Among the entries below, find the line with "You are a computer-use agent. Viewport: 802px", then quote it and each following line up to and including the line with "Open the Report ID column dropdown chevron", and nothing else.
★ ★ ★ ★
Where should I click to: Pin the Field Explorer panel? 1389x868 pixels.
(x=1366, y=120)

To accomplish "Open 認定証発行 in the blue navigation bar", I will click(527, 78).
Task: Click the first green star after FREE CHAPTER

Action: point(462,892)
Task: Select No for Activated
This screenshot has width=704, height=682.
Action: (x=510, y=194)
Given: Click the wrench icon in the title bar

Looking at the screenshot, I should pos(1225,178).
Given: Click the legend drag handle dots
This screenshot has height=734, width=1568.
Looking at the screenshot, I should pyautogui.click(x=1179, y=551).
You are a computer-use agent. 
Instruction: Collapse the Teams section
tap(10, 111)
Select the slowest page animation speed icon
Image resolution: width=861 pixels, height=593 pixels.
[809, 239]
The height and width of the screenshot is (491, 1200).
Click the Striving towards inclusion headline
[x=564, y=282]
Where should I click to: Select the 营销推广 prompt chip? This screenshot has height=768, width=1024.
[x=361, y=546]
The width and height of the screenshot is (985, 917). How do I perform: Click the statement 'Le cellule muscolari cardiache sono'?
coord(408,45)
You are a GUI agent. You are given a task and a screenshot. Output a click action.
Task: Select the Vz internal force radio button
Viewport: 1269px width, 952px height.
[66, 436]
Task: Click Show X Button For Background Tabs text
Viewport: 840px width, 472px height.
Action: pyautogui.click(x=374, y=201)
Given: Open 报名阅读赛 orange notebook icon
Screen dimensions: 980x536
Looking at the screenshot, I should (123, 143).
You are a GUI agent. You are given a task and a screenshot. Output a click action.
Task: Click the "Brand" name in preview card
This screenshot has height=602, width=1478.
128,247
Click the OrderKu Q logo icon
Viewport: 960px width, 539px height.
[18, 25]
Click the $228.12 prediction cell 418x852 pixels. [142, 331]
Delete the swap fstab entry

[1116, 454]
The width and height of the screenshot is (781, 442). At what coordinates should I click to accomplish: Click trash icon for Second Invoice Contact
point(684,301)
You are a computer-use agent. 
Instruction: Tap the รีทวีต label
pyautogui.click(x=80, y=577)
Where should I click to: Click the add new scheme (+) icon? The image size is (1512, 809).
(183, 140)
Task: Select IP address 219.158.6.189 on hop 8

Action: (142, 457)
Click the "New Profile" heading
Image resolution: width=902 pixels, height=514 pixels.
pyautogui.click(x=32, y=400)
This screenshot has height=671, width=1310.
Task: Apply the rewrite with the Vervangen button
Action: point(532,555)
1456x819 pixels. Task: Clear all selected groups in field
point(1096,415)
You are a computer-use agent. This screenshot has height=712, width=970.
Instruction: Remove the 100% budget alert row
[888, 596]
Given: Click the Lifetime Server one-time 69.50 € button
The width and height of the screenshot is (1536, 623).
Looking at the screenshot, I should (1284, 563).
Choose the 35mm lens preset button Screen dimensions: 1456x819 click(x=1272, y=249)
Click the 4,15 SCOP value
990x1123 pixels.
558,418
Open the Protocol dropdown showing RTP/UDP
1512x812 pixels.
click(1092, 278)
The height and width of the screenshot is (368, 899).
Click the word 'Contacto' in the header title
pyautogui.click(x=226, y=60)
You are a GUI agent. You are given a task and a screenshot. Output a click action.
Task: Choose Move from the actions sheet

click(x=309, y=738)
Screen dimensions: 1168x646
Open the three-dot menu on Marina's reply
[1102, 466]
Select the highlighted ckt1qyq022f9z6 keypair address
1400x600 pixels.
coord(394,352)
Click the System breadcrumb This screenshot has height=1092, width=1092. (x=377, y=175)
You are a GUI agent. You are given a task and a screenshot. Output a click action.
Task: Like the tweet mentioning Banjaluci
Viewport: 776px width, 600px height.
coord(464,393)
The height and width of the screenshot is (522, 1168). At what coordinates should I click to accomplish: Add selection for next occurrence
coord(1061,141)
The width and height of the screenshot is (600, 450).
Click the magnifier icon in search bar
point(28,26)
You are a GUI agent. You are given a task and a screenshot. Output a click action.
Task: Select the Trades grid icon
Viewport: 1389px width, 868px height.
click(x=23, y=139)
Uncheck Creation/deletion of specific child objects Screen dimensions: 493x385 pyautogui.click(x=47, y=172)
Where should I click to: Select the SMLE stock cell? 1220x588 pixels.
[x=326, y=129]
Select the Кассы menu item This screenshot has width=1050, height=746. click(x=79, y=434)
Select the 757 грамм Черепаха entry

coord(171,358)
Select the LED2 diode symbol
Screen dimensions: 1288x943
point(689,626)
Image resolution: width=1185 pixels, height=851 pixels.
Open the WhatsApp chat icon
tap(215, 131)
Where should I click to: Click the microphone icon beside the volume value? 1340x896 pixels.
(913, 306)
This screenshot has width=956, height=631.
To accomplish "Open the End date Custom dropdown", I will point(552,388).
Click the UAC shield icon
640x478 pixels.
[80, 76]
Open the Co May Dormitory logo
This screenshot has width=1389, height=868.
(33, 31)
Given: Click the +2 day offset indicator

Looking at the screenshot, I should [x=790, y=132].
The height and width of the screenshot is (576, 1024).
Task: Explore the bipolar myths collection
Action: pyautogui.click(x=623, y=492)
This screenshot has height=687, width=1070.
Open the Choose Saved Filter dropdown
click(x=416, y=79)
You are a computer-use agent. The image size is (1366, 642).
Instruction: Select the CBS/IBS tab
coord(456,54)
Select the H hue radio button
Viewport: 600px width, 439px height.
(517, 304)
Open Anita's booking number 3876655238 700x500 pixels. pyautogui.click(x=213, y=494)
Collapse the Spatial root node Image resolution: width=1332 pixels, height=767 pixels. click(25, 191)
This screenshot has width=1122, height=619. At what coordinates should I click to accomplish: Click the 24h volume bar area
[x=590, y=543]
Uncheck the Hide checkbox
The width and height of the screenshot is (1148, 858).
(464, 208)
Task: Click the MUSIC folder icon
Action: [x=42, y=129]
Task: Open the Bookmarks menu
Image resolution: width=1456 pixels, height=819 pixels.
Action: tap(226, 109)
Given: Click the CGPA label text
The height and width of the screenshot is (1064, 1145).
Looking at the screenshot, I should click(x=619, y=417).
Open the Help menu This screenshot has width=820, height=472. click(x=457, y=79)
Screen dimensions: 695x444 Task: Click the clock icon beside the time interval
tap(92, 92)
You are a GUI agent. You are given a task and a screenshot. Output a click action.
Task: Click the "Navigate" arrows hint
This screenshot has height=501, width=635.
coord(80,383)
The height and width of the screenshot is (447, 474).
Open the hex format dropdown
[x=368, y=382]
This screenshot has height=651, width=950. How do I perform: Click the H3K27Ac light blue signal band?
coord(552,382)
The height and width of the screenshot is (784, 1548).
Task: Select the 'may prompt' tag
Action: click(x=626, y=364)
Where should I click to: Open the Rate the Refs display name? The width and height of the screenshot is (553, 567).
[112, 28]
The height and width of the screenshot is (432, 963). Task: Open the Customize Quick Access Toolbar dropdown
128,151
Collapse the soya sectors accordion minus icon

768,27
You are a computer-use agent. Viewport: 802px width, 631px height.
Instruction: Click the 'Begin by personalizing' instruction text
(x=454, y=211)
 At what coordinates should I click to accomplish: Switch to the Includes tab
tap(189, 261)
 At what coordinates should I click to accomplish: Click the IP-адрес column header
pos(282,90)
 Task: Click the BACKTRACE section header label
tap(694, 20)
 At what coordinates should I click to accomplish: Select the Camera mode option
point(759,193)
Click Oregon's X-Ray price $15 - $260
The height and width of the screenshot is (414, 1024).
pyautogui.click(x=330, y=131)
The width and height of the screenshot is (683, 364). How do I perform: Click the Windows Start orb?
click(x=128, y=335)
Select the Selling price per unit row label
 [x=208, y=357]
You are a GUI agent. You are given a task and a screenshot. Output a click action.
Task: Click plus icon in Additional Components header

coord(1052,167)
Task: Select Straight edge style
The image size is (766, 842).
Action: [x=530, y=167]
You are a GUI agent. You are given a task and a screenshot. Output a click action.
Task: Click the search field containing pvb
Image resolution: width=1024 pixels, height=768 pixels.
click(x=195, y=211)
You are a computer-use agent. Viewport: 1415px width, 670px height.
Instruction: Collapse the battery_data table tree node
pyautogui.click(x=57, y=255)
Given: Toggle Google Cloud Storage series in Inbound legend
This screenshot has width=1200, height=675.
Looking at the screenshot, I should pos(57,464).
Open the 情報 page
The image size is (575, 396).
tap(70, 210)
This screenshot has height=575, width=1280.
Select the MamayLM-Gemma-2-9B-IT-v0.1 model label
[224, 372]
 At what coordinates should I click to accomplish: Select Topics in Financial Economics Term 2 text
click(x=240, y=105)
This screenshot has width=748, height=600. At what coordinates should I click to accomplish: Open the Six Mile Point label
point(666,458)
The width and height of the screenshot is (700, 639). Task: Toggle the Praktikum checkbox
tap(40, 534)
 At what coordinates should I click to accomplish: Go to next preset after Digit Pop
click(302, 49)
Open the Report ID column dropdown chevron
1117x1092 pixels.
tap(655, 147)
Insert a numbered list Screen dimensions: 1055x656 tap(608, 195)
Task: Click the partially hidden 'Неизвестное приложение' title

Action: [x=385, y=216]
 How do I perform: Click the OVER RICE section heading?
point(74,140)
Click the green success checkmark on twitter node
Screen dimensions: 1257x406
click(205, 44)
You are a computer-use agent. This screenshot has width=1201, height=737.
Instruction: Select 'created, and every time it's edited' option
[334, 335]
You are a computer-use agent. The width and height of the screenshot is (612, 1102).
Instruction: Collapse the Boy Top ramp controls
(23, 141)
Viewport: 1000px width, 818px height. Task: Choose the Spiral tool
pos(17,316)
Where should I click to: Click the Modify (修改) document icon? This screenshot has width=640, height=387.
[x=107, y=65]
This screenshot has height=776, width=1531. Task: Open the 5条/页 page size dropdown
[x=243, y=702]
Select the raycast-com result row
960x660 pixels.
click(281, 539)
★ ★ ★ ★
Expected output -
You are a computer-use agent. Viewport: 802px width, 631px height.
Instruction: Click the 'Begin by personalizing' instruction text
(x=454, y=211)
 At what coordinates should I click to accomplish: Switch to the Includes tab
tap(189, 261)
 At what coordinates should I click to accomplish: Click the IP-адрес column header
pos(282,90)
 Task: Click the BACKTRACE section header label
tap(694, 20)
 At what coordinates should I click to accomplish: Select the Camera mode option
point(759,193)
Click Oregon's X-Ray price $15 - $260
The height and width of the screenshot is (414, 1024).
pyautogui.click(x=330, y=131)
The width and height of the screenshot is (683, 364). How do I perform: Click the Windows Start orb?
click(x=128, y=335)
Select the Selling price per unit row label
 [x=208, y=357]
You are a GUI agent. You are given a task and a screenshot. Output a click action.
Task: Click plus icon in Additional Components header

coord(1052,167)
Task: Select Straight edge style
The image size is (766, 842).
Action: [x=530, y=167]
You are a GUI agent. You are given a task and a screenshot. Output a click action.
Task: Click the search field containing pvb
Image resolution: width=1024 pixels, height=768 pixels.
click(x=195, y=211)
You are a computer-use agent. Viewport: 1415px width, 670px height.
Instruction: Collapse the battery_data table tree node
pyautogui.click(x=57, y=255)
Given: Toggle Google Cloud Storage series in Inbound legend
This screenshot has width=1200, height=675.
Looking at the screenshot, I should pos(57,464).
Open the 情報 page
The image size is (575, 396).
tap(70, 210)
This screenshot has height=575, width=1280.
Select the MamayLM-Gemma-2-9B-IT-v0.1 model label
[224, 372]
 At what coordinates should I click to accomplish: Select Topics in Financial Economics Term 2 text
click(x=240, y=105)
This screenshot has width=748, height=600. At what coordinates should I click to accomplish: Open the Six Mile Point label
point(666,458)
The width and height of the screenshot is (700, 639). Task: Toggle the Praktikum checkbox
tap(40, 534)
 At what coordinates should I click to accomplish: Go to next preset after Digit Pop
click(302, 49)
Open the Report ID column dropdown chevron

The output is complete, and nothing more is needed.